Extract every line of the data below that contains the word "beside", and list those lines without alteration.

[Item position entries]
____
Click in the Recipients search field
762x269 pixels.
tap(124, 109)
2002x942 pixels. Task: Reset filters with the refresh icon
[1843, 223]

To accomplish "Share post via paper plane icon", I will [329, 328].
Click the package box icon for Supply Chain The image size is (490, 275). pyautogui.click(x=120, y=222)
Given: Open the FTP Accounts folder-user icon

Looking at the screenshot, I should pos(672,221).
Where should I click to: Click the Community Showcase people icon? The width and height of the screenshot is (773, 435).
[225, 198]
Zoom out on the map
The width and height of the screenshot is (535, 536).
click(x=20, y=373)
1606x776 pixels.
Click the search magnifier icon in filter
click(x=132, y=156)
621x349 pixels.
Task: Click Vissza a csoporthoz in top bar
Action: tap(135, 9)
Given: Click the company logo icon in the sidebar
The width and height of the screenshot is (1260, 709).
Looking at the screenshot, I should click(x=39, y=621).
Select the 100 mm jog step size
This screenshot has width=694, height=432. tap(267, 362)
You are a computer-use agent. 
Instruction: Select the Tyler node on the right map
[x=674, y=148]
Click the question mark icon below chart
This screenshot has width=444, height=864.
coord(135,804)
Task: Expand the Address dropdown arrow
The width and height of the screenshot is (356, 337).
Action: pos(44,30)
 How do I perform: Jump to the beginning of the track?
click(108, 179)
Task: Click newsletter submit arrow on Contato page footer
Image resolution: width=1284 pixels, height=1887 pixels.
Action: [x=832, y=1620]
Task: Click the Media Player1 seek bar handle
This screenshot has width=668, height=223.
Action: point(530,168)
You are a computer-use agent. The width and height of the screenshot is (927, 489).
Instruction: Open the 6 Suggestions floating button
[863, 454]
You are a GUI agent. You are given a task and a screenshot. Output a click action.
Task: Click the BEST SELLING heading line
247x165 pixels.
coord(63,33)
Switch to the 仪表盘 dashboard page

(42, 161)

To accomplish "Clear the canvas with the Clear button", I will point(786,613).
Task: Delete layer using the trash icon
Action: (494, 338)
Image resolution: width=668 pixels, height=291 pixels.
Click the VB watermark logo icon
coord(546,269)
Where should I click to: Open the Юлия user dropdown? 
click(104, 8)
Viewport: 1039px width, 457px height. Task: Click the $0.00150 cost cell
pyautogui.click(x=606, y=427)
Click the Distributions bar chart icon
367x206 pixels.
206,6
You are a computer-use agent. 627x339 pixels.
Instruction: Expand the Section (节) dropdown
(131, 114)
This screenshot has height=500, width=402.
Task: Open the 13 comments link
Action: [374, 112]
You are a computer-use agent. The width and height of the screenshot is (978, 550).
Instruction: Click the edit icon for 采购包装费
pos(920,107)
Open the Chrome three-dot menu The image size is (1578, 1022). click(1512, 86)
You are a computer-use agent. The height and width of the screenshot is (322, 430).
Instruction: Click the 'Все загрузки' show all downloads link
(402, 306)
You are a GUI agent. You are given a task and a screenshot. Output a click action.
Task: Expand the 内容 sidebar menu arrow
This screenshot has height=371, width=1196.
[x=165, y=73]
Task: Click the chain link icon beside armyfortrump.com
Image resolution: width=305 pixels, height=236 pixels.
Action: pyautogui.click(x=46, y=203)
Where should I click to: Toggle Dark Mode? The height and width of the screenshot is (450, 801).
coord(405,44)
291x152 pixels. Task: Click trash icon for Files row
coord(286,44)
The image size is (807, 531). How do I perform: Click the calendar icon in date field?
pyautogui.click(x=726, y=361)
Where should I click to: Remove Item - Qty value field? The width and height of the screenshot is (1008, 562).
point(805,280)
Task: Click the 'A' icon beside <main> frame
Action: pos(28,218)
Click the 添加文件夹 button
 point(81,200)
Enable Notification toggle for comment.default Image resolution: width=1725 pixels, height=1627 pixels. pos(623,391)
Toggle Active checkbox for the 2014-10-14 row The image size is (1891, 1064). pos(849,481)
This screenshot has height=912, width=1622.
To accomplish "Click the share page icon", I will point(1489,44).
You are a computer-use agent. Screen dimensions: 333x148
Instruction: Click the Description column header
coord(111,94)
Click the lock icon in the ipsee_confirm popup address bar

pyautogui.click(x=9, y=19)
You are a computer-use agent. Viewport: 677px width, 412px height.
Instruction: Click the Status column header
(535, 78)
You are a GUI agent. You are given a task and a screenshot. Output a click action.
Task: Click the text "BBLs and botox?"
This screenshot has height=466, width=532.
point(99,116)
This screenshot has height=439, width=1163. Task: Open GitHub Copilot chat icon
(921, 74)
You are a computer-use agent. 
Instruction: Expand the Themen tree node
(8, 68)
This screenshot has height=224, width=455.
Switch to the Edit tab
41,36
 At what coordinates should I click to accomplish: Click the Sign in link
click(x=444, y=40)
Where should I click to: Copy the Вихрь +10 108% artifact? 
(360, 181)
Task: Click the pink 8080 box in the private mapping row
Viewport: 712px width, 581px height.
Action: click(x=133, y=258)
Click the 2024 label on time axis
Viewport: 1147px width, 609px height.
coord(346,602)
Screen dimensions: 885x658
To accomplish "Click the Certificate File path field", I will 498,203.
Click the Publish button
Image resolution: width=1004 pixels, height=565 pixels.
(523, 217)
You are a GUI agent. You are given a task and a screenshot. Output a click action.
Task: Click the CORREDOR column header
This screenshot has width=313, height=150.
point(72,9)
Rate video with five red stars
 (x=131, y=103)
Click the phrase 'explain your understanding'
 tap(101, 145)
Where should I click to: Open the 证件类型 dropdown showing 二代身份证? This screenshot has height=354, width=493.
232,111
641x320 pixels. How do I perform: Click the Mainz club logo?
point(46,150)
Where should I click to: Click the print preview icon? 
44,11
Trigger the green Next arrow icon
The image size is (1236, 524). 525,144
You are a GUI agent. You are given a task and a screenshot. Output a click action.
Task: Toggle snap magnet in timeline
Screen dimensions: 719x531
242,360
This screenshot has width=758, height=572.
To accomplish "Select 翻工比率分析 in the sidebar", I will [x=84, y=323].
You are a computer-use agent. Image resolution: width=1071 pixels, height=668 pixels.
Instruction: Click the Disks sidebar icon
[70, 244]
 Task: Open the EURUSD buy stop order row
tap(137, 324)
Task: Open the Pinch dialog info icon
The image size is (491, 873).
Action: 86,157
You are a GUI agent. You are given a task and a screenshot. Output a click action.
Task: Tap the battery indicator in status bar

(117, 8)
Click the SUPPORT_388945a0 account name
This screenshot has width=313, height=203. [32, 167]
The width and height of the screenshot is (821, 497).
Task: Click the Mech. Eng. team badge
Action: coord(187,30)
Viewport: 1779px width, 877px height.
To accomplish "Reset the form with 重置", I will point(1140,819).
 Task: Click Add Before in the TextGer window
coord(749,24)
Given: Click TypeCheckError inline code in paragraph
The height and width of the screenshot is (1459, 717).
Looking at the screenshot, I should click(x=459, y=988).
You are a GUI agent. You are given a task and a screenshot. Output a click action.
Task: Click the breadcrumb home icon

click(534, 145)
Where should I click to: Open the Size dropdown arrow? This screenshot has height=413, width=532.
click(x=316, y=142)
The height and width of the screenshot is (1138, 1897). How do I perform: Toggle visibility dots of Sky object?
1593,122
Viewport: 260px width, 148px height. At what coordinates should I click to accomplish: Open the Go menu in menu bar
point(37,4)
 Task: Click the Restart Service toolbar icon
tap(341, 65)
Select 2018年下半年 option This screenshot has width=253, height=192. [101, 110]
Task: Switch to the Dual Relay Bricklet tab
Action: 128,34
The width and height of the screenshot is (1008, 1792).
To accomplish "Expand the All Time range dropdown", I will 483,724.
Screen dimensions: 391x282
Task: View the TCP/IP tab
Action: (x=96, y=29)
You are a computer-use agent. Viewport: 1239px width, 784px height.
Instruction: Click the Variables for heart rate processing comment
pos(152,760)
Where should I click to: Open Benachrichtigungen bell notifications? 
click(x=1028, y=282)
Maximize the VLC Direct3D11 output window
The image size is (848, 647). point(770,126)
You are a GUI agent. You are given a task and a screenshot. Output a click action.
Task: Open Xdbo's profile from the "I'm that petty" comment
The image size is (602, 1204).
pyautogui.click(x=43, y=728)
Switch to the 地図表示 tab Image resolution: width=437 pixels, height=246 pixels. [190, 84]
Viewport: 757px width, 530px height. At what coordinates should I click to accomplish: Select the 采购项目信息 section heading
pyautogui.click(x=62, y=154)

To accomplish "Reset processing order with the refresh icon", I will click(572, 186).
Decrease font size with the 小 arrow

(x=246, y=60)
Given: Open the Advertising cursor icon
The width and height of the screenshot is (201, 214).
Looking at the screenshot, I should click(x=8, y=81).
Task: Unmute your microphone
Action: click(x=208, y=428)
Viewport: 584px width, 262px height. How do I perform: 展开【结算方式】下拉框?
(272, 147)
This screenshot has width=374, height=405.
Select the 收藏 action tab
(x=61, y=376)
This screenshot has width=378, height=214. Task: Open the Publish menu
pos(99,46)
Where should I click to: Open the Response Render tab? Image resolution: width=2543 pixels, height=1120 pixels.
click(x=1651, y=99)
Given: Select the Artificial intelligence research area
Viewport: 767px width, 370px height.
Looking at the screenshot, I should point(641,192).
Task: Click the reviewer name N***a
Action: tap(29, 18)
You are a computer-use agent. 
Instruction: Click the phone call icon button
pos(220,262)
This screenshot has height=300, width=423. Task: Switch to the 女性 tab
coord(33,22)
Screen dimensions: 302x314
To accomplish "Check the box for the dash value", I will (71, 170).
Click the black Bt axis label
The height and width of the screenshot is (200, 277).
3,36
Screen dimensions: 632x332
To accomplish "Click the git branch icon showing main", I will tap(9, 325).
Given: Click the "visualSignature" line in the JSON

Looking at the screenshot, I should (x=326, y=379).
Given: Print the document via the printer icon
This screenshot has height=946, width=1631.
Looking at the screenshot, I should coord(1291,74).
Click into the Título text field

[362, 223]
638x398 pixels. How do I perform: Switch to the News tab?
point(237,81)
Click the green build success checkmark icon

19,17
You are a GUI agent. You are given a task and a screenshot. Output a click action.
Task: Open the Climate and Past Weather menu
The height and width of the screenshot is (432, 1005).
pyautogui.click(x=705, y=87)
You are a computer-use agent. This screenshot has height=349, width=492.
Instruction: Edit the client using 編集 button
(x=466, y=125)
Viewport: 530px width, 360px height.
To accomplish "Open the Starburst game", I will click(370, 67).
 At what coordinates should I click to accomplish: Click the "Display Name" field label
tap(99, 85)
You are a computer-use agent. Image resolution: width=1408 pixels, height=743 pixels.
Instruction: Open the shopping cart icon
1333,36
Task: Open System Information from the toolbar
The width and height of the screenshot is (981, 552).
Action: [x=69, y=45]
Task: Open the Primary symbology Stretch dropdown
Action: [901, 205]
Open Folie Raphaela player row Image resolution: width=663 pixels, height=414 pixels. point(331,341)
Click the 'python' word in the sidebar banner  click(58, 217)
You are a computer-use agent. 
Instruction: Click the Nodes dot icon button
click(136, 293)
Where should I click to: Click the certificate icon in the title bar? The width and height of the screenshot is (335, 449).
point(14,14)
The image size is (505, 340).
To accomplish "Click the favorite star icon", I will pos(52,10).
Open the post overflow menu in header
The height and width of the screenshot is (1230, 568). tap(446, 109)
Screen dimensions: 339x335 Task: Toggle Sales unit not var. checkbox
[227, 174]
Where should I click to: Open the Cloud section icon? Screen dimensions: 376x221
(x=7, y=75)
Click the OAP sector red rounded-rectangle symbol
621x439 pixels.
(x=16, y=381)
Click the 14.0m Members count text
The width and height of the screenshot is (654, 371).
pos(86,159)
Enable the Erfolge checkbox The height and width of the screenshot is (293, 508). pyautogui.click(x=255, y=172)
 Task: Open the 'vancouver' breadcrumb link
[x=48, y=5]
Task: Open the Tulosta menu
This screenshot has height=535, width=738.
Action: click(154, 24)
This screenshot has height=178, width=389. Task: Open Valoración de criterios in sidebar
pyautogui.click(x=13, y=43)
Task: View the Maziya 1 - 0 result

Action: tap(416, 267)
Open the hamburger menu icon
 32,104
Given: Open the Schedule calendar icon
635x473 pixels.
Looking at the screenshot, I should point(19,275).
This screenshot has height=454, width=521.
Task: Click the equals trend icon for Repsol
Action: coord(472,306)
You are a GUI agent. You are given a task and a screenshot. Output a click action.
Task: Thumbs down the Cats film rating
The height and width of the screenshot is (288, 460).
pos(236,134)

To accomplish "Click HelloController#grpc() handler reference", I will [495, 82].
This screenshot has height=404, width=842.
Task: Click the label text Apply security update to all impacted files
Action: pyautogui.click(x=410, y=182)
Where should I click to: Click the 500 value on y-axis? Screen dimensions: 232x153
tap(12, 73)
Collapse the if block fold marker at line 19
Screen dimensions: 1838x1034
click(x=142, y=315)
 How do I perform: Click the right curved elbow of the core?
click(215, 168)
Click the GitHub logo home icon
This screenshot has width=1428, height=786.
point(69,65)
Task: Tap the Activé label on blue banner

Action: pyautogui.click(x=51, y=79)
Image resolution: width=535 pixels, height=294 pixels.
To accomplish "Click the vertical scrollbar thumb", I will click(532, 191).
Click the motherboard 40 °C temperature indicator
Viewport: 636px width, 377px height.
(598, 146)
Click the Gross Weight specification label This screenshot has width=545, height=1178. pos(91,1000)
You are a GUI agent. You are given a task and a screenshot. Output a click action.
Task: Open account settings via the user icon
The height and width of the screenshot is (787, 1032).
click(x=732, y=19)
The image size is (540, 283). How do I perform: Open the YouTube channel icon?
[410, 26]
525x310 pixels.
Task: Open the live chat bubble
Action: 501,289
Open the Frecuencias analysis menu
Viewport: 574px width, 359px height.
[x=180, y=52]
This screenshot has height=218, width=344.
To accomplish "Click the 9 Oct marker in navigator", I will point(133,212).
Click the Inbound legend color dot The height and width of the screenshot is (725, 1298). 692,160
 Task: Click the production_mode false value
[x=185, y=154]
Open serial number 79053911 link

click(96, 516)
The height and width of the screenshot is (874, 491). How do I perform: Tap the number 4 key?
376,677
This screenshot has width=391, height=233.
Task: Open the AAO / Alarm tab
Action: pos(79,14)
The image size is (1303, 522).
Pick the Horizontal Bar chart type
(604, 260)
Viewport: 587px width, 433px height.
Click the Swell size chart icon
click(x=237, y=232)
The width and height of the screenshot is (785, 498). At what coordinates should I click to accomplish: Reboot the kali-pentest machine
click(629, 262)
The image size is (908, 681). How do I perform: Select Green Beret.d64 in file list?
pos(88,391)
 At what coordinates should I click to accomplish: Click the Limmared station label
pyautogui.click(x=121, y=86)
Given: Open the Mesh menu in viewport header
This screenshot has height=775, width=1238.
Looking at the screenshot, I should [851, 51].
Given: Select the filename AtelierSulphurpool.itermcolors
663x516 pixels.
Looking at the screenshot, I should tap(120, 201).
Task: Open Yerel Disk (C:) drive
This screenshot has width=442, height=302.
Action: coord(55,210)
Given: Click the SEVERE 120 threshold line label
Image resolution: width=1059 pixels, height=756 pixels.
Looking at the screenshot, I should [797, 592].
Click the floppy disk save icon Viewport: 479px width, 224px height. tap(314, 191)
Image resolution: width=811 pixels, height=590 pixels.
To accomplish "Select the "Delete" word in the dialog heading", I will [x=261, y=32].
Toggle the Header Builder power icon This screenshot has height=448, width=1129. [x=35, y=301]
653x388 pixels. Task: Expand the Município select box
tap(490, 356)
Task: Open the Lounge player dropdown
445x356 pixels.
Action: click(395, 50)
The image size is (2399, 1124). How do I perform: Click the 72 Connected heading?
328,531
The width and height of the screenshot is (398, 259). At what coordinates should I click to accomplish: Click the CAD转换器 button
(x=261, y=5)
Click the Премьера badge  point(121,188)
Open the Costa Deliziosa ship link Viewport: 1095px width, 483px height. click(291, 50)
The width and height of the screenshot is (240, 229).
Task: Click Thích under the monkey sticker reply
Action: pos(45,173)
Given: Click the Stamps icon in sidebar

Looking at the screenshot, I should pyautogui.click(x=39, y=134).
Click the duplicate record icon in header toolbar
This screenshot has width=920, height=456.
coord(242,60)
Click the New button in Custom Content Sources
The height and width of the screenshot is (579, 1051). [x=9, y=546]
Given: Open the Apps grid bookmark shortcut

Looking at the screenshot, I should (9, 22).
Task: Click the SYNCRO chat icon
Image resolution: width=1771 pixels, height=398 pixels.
____
**Result below:**
Task: Click the chain link icon beside armyfortrump.com
Task: Click the 'A' icon beside <main> frame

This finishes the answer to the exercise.